### Set problem 1
Reproduce the stretch of the wind-speed meter passage from "floating flap would be" through "on the flap.", word for word.
### Set problem 2
Write out, verbatim and with both ends included, the stretch of the records from the line that contains "This screenshot has width=1024, height=1024." through the line that contains "tap(1136, 147)".

### Passage to read
Of course, to calibrate any one of these devices, it would be necessary to hold it out the window of a moving car, at various speeds. Over here in Adelaide, South Australia, an appropriate approach might be to mark the scale in 5 kph intervals. Make that 5 mph in the USA.

In fact, to do a really good job of it, it would be an idea to drive down a road in one direction using, say, a blue pencil. Then drive the other way, making all the marks in red. Permanent marks could then be made mid-way between the colored ones, thus averaging out errors caused by wind.

Doing all this during a dead calm would be ideal, but how often does that happen!

Ideas and Concepts

One of the ideas below is quite impractical and obviously nuts; see if you can identify it ;-) 

floating flap would be one of the simplest ideas for a wind-speed meter. A hollow box is constructed, open at two ends so the wind can blow right through. In the middle, inside the box, hangs a flap connected to an axle. On the outside of the box, the axle is connected to a pointer which rotates around a scale drawn on the outside of the box. Simple! The stronger the wind, the higher the flap sits before the weight-driven torque balances out the wind's force on the flap.

### Data excerpts
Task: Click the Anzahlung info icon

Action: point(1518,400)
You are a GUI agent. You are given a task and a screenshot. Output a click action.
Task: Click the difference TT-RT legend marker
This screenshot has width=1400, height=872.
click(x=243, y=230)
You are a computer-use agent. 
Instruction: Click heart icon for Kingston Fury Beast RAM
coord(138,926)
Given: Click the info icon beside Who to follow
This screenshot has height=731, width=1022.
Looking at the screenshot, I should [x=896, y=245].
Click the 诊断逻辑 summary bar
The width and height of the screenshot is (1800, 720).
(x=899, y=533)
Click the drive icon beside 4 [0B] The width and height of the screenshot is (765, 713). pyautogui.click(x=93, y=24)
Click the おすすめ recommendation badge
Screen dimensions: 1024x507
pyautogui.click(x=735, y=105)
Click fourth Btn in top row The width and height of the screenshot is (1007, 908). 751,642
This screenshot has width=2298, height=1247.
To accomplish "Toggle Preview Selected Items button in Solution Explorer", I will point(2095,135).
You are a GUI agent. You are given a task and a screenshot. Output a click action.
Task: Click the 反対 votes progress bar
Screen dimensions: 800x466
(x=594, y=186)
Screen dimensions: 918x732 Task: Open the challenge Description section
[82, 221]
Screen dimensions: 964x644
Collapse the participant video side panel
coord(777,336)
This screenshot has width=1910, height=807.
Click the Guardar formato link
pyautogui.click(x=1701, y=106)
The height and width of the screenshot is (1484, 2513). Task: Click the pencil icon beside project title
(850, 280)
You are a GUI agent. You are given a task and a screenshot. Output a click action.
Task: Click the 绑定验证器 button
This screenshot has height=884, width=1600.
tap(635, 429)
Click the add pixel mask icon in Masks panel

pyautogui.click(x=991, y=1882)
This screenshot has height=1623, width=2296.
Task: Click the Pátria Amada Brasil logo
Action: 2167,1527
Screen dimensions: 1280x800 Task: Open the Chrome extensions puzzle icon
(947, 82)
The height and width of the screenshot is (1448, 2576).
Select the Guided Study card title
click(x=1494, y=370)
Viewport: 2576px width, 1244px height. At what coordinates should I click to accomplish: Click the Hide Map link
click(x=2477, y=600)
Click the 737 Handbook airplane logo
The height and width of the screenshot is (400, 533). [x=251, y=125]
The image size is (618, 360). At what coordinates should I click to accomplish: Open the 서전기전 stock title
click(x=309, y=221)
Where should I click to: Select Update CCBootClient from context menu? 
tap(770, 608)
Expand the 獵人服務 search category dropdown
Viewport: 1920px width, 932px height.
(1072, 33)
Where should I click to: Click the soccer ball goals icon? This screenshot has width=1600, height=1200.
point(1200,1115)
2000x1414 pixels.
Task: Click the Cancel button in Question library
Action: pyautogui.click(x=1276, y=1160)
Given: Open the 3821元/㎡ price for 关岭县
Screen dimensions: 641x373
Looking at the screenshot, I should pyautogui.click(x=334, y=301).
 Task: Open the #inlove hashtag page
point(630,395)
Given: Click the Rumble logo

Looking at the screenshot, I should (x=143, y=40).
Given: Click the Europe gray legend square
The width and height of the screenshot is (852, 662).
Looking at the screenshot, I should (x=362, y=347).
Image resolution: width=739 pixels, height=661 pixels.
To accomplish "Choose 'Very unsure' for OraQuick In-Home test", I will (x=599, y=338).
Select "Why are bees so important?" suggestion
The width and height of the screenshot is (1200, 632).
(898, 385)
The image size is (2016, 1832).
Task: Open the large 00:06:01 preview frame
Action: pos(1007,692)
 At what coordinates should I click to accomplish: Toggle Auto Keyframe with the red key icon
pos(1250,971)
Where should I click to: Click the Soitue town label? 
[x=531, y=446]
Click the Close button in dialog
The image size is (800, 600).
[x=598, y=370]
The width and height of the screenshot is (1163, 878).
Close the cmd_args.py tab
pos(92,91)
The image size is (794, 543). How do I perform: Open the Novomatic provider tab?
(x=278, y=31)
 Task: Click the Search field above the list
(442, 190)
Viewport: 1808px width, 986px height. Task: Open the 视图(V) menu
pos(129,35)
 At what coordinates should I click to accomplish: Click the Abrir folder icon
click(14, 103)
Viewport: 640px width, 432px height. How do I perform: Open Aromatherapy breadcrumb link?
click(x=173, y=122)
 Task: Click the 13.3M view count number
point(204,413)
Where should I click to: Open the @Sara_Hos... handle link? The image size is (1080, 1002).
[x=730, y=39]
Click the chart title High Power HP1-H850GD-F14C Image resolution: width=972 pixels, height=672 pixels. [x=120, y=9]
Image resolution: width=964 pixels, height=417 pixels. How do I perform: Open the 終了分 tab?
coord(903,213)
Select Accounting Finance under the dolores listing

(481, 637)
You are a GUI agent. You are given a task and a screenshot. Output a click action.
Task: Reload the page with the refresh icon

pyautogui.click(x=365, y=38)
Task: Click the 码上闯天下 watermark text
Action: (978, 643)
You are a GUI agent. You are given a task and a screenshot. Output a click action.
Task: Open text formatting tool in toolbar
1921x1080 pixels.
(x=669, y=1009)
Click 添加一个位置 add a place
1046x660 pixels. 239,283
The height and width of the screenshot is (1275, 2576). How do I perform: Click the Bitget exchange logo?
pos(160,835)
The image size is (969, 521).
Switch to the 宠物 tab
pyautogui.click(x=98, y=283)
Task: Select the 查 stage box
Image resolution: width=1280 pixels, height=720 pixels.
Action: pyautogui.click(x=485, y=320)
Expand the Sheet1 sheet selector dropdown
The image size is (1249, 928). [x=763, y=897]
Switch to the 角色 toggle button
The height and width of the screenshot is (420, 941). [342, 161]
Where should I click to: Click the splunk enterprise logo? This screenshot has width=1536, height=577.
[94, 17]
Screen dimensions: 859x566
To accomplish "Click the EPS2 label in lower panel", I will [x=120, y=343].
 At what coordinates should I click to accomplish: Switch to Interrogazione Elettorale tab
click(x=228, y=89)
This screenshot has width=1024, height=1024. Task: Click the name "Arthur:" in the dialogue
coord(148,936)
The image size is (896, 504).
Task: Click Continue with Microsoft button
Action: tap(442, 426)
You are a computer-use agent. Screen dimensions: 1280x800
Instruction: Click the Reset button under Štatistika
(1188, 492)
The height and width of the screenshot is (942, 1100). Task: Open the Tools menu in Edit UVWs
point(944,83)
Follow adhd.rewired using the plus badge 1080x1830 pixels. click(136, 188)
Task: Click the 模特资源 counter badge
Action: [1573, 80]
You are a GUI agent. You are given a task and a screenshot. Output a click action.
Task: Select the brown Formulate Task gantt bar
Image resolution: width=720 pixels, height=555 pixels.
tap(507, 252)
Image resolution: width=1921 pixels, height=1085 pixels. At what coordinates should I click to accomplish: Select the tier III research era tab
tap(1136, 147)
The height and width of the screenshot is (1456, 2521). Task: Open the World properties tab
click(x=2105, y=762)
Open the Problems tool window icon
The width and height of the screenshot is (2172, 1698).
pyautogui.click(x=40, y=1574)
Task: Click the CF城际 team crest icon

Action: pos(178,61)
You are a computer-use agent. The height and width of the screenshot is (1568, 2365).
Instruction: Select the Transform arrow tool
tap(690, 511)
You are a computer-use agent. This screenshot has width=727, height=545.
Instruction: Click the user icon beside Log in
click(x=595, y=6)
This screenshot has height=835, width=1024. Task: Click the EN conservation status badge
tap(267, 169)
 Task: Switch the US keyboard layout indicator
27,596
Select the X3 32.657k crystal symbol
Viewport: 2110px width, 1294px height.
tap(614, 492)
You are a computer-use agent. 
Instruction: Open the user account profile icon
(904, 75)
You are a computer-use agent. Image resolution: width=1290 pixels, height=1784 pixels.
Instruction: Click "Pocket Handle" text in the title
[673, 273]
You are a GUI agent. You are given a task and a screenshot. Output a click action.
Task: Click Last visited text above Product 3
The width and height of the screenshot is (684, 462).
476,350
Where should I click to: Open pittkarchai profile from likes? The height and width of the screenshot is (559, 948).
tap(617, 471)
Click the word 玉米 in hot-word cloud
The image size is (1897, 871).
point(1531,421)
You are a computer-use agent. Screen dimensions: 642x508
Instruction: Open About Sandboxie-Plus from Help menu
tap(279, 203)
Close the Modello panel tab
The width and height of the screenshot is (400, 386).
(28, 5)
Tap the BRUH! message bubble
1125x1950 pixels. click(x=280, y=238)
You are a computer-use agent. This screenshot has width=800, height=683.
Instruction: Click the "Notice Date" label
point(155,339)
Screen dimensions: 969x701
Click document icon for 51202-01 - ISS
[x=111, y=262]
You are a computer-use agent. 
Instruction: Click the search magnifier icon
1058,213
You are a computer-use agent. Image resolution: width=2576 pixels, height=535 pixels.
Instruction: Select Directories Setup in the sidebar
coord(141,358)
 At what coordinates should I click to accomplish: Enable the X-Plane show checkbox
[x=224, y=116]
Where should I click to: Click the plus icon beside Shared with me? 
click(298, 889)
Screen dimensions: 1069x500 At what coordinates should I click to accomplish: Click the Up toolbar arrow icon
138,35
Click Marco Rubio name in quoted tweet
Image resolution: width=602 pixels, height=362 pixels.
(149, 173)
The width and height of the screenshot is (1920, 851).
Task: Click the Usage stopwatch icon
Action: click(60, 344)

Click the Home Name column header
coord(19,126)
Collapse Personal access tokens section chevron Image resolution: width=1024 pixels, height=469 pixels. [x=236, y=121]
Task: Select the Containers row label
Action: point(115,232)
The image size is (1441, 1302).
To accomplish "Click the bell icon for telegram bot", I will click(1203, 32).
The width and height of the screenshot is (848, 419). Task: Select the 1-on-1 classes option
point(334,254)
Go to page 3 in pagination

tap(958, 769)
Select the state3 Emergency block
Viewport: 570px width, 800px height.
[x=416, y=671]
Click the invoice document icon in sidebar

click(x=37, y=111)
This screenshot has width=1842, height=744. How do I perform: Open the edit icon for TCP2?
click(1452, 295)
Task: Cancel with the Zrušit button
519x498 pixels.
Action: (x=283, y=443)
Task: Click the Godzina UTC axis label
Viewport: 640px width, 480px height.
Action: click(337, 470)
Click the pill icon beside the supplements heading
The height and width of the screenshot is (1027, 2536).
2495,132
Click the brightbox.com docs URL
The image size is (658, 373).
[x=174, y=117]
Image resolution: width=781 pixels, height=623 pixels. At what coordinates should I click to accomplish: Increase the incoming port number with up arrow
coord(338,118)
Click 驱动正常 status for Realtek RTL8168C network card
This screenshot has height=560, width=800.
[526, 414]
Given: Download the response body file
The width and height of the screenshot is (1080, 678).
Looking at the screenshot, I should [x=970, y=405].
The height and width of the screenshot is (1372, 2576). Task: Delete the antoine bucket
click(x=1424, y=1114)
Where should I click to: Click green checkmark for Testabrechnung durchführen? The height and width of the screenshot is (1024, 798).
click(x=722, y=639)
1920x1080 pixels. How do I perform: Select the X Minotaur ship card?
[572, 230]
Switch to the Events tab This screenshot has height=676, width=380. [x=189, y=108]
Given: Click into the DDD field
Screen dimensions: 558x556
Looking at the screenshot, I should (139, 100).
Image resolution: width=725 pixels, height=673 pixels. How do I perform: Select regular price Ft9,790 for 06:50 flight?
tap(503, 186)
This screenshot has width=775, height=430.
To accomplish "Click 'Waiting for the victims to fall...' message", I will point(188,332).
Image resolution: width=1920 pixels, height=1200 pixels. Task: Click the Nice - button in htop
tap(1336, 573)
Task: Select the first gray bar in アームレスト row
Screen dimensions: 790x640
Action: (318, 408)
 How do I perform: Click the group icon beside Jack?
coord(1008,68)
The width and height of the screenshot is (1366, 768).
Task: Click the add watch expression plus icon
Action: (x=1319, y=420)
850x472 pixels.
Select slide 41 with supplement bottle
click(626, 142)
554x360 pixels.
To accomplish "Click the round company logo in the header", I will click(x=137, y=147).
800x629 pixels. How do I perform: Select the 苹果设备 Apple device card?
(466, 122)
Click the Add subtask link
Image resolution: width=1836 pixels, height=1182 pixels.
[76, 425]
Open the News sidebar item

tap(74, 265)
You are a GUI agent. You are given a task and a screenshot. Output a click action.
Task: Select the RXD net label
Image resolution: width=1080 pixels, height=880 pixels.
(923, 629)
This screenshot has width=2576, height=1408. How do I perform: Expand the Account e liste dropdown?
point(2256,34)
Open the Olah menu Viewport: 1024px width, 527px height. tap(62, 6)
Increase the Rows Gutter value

### Full output 1
floating flap would be one of the simplest ideas for a wind-speed meter. A hollow box is constructed, open at two ends so the wind can blow right through. In the middle, inside the box, hangs a flap connected to an axle. On the outside of the box, the axle is connected to a pointer which rotates around a scale drawn on the outside of the box. Simple! The stronger the wind, the higher the flap sits before the weight-driven torque balances out the wind's force on the flap.

### Full output 2
This screenshot has width=1024, height=1024. Task: Click the name "Arthur:" in the dialogue
coord(148,936)
The image size is (896, 504).
Task: Click Continue with Microsoft button
Action: tap(442, 426)
You are a computer-use agent. Screen dimensions: 1280x800
Instruction: Click the Reset button under Štatistika
(1188, 492)
The height and width of the screenshot is (942, 1100). Task: Open the Tools menu in Edit UVWs
point(944,83)
Follow adhd.rewired using the plus badge 1080x1830 pixels. click(136, 188)
Task: Click the 模特资源 counter badge
Action: [1573, 80]
You are a GUI agent. You are given a task and a screenshot. Output a click action.
Task: Select the brown Formulate Task gantt bar
Image resolution: width=720 pixels, height=555 pixels.
tap(507, 252)
Image resolution: width=1921 pixels, height=1085 pixels. At what coordinates should I click to accomplish: Select the tier III research era tab
tap(1136, 147)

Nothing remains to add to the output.